During this process, Iran sought to convince Shia parties to coordinate and agree on a joint candidate. Ali Shamkhani, the Secretary of Iran’s Supreme National Security Council met with several Shia representatives in Baghdad on March 7. Shia parties then formed a seven-member committee to determine a joint candidate. Nothing came of it. 

Al-Kazimi can balance out the U.S. and Iran. Yet in the chaos of Iraq, the will and intentions of the Prime Minister alone amount to little. The Prime Minister’s ability to enact change lies in his capacity to coordinate groups. If al-Kazimi is able to form a government, he will inevitably fall prey to the Iranian-U.S. proxy war. Pressures for the US to withdraw from the country won’t abate, and neither will objections against Iranian influence.

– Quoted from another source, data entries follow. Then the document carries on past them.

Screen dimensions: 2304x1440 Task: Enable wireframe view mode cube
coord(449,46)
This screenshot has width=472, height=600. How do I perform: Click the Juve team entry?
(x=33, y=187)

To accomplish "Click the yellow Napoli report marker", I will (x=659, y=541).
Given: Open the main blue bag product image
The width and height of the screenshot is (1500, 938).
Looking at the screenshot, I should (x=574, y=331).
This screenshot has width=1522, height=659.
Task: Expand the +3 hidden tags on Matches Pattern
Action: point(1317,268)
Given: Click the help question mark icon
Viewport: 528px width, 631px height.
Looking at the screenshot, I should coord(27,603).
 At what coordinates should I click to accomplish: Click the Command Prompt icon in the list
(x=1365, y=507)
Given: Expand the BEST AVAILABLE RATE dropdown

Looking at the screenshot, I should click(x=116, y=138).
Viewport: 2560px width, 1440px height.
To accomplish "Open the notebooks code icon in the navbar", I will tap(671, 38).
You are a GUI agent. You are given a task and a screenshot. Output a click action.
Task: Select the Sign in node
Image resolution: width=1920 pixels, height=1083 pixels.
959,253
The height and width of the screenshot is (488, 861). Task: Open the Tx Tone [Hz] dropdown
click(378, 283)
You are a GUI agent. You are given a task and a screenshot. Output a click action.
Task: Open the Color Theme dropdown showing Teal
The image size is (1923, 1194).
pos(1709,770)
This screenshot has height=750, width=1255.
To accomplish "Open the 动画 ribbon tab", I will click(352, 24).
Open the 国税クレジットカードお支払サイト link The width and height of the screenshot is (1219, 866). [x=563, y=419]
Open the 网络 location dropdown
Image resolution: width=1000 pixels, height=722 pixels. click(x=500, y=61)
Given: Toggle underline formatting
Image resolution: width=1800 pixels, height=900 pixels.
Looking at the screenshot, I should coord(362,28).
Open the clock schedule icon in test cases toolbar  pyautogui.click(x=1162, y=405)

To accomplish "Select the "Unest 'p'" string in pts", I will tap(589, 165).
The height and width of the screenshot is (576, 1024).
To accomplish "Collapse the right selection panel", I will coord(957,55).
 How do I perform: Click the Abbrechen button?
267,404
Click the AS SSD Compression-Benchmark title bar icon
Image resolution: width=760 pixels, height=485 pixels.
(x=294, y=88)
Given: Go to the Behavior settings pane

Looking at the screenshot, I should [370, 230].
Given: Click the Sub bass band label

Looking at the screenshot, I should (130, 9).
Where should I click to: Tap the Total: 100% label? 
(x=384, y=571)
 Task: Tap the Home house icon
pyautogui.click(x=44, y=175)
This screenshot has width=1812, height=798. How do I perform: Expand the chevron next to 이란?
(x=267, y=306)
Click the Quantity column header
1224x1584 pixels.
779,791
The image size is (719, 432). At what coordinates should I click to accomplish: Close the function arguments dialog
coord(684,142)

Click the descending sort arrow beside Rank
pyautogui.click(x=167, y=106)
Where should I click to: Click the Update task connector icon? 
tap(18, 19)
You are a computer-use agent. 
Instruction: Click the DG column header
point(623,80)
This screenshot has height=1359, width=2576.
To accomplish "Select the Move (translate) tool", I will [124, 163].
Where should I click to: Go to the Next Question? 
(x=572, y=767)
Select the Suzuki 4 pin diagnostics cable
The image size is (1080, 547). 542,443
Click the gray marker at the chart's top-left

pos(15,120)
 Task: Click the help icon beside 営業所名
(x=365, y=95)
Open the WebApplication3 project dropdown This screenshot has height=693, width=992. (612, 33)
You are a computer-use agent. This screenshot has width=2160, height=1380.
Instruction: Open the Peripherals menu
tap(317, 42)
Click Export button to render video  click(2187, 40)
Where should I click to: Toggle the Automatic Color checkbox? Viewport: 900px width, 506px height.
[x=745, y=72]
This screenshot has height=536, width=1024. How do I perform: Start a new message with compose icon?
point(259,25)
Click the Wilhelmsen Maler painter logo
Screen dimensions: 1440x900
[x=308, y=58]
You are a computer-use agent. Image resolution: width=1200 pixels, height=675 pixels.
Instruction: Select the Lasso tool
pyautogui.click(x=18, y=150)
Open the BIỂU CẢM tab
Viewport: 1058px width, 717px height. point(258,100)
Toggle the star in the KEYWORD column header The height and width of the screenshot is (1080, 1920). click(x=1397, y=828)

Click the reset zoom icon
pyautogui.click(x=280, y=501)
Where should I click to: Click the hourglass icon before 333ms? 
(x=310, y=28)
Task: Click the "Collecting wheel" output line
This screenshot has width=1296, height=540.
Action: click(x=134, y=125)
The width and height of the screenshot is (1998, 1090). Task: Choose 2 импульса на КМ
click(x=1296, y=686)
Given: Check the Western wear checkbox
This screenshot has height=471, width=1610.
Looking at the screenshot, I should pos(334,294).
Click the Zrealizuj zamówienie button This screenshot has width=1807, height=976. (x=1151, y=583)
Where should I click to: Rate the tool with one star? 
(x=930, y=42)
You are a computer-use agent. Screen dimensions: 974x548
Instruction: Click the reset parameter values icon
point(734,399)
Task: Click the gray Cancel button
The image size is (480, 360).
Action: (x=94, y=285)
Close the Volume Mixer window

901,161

Washington awaits the formation of the new government to strike a strategic deal. It will come forward in all its might when the time is ripe. Until it finds itself at the negotiation table, the U.S. will continue to seek to deter Iran and even destroy the most active elements of the Al-Hashd Al-Sha’abi.

While the U.S. believes that its assassination of Soleimani marked a turning point and disrupted Iran’s activities in the region, it is in fact the Americans’ position that has been destabilized. This is the main reason why the military bases have strategically changed. The U.S. is also planning an operation to wipe out Al-Hashd Al-Sha’abi. But it in the meantime, Washington intends to lower its overall number of military bases and bolster its remaining ones with Patriot and C-RAM. Most importantly, it plans to shift the center of its military deployment to Kurdistan.

Since it launched its fight against ISIS in 2014, the U.S. has deployed 14 bases across the country. Only in the past month, they have vacated five of these bases. It is likely that they will withdraw from two additional bases. According to some unconfirmed information, three bases are to be built in the Kurdish cities of Erbil, Sulaymaniyah and Halabja.

While the U.S. sees its overall position in Iraq weakening, it takes Kurdistan for granted. Besides, its shift to Kurdistan is in line with their policy to pressure Iran. Washington’s sustained presence in Syria depends its capacity to form a base in Kurdistan.

Another aspect of this overhaul is that the shift of the U.S. towards Sulaymaniyah as it is known as Iran’s stronghold in Kurdistan. If the U.S. has long worked with the Kurdistan Democratic Party (KDP), it is now opening the way to push the Patriotic Union of Kurdistan (KYB) away from Iran. Lahur Talabani, the co-leader of the KYB, has been working closely with the Americans since its aid campaign for Kobani in 2014. Still, both sides in Kurdistan do not seek a strategy to alienate Iran. In its relations with the US, Kurdish political actors seek a balancing out of external powers.

Though it is frequently argued that Iran is currently consumed by its economic woes, its battle against the coronavirus, it is too early to make such judgments. 

In short, the U.S.-Iran showdown will either expose Iraq, including Kurdistan, to re-design military operations or usher in a return to the unprecedented cooperation that had allowed the country to tackle several issues in the wake of the 2003 invasion. A third option is the Iraqis fully recovering their sovereignty, though this prospect remains distant for now.